5. Dust off your resume, and update it. Take pride and care when you write it. Remember, this is the first impression you give yourself. If you present a late resume, potential employers may think you are late, and may not even call you for an interview. Research potential new jobs and gain as much knowledge as possible about the job you are looking for. You’ll come off as well-informed, and that’ll give you an edge over the competition.

6. Use this opportunity to teach your older teens how to prepare for a job interview and how to dress appropriately. Point out to them that a well-prepared person who goes the extra mile will succeed even in these difficult times.

7. Take a hard look at yourself to determine if you could have avoided any situation. Be willing to make the necessary changes in attitude as you prepare for your new job. There’s no point in blaming the company, and new employers certainly throw off potential employees who constantly complain about their old jobs and bosses. Again, the attitude you display will be emulated by your teen.

8. Be willing to try new and different things. Think outside the box. You may find a job that is even more fulfilling than what you trained for. Be flexible and willing to acquire new skills. The human brain has a great capacity for learning and is generally underutilized. Go brain cells and discover a whole new world out there.

9. Be creative. This could be the opportunity to start the new business you’ve always dreamed of, but never had the courage to start. Brainstorm creative job ideas with your spouse and teens, and don’t be afraid to take that first step. Here again, it’s important to stay calm and have a positive mindset. A mind filled with fear is not a creative mind, and feeling sorry for yourself definitely cuts off the innovative juices.

10. Be cheerful at home, and take your frustrations out on your children. Parents should set good examples for their children in good times, and not good times. True strength and character is revealed more in difficult times, when everything is nice and rosy. Your children will respect you for it and develop good character traits that will serve them well in the future.

11. Be open and honest with your friends about what’s going on in your life. True friends are those with whom you can share both your joys and sorrows. Pride, and pretending everything is fine, confuses your kids and puts unnecessary stress on them, because they feel like they have to pretend too. And who knows, you might just be the partner in your network looking to start a new business or hire for a new job.

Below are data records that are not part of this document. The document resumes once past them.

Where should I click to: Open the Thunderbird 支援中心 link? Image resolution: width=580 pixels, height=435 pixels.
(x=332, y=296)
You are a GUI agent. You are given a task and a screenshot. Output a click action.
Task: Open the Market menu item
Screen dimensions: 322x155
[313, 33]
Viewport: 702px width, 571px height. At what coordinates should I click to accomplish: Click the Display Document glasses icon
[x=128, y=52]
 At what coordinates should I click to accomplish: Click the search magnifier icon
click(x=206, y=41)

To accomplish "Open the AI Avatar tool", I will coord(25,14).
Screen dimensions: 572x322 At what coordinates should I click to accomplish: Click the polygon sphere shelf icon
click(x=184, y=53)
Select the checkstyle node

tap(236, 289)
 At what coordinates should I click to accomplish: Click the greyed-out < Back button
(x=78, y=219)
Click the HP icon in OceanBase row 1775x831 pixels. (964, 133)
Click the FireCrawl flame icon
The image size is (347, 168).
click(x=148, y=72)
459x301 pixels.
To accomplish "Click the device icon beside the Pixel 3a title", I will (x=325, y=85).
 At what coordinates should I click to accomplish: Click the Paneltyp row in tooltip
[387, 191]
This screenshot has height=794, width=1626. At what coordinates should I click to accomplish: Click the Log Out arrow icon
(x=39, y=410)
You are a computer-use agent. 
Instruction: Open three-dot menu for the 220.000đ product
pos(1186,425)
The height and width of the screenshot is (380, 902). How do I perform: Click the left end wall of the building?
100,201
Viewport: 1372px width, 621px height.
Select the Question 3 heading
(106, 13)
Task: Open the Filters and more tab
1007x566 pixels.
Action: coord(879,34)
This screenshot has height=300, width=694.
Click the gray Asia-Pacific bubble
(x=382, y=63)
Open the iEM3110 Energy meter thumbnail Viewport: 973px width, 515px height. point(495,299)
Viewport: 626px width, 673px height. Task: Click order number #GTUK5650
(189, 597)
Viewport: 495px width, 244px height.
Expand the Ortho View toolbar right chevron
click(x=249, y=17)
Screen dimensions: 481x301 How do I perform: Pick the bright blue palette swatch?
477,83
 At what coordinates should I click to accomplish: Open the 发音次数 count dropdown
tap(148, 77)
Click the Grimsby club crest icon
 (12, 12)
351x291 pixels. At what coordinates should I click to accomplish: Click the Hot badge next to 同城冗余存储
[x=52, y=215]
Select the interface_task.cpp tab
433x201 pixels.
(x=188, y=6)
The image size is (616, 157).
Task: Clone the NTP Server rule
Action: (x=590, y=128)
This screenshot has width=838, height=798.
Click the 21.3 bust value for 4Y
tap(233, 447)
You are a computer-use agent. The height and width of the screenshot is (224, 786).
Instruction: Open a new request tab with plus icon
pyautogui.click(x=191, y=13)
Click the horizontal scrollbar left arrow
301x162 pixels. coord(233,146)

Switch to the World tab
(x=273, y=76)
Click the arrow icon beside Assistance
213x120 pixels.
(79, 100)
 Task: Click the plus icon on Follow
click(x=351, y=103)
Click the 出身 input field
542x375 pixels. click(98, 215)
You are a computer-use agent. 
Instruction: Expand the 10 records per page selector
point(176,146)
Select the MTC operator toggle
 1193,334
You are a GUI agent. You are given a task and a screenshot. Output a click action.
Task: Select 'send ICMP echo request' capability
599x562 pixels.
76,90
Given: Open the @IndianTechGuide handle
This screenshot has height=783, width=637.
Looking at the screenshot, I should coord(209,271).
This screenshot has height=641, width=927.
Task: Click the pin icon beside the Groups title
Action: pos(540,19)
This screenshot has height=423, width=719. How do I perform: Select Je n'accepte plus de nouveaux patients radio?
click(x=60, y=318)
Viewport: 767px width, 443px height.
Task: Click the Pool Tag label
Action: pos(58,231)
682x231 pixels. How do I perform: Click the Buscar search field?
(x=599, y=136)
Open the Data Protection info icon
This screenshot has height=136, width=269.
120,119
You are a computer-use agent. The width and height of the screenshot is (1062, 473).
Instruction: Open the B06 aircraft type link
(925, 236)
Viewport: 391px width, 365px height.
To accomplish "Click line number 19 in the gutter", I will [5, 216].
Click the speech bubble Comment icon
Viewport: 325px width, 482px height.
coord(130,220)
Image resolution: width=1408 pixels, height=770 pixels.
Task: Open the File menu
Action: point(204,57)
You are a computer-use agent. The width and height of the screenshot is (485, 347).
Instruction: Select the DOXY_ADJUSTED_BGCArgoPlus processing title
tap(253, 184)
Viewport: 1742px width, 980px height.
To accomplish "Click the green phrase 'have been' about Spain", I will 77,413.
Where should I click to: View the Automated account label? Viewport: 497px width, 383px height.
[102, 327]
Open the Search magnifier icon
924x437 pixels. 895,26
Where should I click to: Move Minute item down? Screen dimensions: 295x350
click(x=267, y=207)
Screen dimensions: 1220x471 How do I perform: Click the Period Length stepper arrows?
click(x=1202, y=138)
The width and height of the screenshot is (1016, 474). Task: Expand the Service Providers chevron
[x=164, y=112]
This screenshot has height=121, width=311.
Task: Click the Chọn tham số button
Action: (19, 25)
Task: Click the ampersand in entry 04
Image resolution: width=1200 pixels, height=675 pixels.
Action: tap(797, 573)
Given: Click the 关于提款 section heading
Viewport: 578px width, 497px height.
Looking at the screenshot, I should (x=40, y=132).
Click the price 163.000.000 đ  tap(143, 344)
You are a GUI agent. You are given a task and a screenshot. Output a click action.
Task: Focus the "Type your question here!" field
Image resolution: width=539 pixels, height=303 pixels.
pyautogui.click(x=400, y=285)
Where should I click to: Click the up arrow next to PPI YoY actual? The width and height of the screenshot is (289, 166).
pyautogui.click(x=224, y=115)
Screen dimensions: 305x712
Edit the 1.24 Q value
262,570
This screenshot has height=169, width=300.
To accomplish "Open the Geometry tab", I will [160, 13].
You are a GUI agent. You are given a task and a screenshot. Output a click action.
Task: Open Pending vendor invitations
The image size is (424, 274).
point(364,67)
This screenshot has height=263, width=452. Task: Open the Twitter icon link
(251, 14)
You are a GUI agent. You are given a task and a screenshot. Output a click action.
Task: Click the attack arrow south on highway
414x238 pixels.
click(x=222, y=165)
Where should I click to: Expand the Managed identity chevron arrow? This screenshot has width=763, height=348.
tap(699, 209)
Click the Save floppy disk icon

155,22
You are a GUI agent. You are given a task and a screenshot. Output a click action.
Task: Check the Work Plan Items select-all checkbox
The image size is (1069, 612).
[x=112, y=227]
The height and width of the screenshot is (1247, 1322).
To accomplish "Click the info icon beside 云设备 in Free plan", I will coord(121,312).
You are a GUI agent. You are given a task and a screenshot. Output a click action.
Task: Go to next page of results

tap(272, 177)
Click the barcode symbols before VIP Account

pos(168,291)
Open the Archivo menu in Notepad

12. Don’t fall for “get rich schemes” that promise unrealistic goals. You are at your most vulnerable, so enlist the help of your spouse or a trusted friend to evaluate every deal that comes your way.

Parents, remember that you are what you think, and your thoughts become your reality. Even when everyone is complaining about how dire the situation is, take a step back and be grateful for all the blessings you’ve already taken for granted. Show your children that with self-belief and a positive attitude, enough knowledge and work and excellence, you can overcome all odds and thrive even in an economic downturn.

Look around you and see others who excel and succeed in any environment. Believe in yourself and go for it, and you would have taught your children a very valuable and lifelong lesson.